**TASK TO CARRY OUT**
Check every line of the material below for the string "section", and return the ones that have it.
----------------
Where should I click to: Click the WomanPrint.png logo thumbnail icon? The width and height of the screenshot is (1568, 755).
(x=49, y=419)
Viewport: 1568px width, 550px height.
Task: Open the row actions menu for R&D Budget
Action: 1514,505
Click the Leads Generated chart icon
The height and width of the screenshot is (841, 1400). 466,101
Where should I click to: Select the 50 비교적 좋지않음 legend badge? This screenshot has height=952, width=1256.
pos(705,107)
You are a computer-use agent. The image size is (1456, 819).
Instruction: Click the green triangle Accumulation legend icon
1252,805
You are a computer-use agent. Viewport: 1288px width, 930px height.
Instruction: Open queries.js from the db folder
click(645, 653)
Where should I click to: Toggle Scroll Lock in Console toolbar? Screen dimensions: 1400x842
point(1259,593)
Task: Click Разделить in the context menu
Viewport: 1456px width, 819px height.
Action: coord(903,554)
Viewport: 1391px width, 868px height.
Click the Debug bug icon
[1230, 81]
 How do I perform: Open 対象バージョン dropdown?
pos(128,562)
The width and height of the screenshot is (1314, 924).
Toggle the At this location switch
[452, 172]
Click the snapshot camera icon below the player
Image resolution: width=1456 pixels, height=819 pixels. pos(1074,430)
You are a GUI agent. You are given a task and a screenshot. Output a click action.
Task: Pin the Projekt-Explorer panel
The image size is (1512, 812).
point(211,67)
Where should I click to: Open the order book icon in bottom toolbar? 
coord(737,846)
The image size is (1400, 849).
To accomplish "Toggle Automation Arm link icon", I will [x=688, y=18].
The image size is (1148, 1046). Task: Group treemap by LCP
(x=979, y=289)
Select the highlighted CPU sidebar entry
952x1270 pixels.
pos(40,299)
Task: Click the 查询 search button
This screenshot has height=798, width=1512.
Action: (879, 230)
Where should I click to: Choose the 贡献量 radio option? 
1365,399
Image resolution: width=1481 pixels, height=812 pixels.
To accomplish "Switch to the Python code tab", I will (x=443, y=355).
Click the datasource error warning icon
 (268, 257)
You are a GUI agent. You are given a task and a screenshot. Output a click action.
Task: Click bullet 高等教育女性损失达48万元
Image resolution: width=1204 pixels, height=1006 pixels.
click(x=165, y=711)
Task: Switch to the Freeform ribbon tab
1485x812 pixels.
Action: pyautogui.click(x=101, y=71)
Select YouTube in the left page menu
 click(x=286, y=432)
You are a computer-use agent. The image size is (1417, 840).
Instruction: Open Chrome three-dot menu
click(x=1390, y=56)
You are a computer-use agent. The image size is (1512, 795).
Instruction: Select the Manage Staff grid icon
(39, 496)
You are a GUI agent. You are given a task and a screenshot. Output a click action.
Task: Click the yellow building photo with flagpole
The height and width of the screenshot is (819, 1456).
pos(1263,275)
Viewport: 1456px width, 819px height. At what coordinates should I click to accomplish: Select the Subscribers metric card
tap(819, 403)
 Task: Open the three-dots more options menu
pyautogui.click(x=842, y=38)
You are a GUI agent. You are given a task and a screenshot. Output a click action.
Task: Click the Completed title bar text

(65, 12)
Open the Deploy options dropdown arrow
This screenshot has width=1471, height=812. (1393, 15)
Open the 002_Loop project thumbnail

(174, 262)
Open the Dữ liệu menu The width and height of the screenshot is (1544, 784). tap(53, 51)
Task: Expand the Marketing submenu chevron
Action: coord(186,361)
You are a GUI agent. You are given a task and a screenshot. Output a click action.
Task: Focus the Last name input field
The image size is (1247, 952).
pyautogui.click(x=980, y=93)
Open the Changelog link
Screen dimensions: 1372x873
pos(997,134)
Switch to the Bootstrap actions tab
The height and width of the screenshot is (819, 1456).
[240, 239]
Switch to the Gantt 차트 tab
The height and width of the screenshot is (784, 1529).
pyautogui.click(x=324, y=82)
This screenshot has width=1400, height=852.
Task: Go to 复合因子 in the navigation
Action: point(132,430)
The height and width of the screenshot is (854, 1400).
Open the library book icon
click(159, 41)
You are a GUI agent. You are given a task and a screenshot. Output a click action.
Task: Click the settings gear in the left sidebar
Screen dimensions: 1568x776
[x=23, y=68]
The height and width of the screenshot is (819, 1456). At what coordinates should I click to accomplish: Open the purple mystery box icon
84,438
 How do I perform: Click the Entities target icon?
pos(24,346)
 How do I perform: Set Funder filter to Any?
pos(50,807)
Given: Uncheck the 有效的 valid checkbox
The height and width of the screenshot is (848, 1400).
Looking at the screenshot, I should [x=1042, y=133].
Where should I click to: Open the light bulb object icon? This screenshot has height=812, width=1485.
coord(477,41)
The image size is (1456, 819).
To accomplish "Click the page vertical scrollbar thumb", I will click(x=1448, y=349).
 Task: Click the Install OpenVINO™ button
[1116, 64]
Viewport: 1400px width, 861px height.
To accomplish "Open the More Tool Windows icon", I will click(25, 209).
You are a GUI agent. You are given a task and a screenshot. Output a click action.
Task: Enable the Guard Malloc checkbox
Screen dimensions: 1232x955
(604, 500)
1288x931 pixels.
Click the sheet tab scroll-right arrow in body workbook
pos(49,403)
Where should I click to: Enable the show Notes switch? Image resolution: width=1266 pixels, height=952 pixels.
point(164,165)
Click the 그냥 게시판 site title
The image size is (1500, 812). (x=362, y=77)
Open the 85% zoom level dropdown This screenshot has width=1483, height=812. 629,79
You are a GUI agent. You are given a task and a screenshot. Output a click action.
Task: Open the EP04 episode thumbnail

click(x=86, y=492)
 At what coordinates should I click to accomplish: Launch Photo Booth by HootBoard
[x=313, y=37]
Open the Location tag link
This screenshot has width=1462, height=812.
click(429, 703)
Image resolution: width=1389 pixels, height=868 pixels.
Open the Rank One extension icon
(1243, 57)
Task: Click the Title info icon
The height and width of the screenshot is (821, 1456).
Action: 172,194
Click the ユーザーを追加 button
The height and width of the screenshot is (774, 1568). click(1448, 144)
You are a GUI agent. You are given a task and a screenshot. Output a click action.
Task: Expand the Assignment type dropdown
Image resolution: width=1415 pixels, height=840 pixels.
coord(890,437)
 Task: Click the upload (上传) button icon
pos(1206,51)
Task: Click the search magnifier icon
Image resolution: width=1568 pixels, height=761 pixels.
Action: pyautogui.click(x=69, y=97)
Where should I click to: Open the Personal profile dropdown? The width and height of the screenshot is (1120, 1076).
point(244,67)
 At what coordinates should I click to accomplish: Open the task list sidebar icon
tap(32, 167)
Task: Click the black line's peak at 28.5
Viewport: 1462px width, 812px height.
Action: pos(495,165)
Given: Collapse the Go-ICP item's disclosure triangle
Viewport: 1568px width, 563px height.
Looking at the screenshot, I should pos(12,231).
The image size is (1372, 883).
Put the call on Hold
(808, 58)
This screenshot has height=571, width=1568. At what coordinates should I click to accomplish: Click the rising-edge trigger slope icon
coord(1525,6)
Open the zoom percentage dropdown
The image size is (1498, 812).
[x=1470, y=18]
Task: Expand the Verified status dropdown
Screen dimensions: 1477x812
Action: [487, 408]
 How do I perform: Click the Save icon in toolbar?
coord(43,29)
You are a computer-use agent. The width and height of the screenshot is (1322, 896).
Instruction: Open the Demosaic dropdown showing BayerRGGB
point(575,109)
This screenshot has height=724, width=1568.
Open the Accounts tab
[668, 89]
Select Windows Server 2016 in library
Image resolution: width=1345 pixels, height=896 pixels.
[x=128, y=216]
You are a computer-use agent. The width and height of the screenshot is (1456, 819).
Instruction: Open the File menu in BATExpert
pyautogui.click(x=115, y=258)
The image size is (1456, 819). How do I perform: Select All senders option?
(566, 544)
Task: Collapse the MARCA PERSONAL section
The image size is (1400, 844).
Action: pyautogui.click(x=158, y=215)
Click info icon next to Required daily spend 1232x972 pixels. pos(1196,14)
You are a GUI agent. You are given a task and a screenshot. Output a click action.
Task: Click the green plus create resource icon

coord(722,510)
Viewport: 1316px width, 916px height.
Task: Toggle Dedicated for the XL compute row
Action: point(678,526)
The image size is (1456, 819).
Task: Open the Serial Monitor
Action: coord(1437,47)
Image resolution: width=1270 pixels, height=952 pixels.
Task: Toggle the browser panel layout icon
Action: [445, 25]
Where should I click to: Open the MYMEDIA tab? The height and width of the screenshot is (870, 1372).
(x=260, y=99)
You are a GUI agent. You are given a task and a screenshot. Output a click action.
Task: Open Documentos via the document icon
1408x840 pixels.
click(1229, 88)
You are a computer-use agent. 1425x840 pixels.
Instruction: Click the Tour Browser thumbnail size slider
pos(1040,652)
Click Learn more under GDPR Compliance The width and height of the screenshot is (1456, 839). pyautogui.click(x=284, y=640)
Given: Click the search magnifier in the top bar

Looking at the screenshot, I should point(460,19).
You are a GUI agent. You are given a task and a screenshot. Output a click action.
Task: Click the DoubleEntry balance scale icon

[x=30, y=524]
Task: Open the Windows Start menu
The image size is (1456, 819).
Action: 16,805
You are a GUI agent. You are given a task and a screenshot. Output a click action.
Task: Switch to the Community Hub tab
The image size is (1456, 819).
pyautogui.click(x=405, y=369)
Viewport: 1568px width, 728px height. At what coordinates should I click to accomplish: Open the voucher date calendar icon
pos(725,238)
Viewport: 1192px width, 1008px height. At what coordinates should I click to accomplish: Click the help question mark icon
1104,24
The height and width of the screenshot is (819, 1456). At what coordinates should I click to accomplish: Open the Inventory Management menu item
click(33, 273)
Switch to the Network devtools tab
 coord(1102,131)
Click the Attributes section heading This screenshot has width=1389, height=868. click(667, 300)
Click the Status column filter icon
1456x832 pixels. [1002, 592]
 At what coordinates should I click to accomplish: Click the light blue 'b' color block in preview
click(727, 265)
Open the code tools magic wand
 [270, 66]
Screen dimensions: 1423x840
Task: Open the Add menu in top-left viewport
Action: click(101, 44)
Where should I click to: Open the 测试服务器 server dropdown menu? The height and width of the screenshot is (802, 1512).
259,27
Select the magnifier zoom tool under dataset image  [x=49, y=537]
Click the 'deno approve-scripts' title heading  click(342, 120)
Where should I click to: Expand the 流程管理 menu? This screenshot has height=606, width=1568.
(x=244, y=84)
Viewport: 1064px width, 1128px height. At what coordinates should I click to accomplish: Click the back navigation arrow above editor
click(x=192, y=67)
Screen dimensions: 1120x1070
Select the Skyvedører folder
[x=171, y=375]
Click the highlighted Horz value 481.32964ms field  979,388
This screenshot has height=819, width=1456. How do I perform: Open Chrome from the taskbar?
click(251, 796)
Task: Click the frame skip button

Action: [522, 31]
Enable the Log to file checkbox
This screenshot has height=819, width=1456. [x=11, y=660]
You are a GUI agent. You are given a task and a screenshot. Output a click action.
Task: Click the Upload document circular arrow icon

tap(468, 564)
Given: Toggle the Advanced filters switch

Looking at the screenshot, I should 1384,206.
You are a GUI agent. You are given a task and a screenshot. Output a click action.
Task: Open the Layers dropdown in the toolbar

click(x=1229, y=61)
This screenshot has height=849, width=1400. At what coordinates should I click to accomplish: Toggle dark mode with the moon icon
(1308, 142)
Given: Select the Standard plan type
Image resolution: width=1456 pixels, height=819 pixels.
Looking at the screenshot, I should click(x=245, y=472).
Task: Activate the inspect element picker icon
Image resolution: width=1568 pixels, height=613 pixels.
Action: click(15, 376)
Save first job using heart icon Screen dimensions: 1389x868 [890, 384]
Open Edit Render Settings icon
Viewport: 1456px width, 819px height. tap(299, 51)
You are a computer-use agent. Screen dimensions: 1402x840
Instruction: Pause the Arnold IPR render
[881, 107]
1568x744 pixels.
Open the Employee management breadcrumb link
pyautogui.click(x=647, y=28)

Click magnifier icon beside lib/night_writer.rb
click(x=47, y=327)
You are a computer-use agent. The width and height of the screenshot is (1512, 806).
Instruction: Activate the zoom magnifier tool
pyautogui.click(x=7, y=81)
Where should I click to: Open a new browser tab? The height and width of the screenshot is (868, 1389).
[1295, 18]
----------------
**ANSWER TO THE PROBLEM**
Task: Collapse the MARCA PERSONAL section
Click the Attributes section heading This screenshot has width=1389, height=868. click(667, 300)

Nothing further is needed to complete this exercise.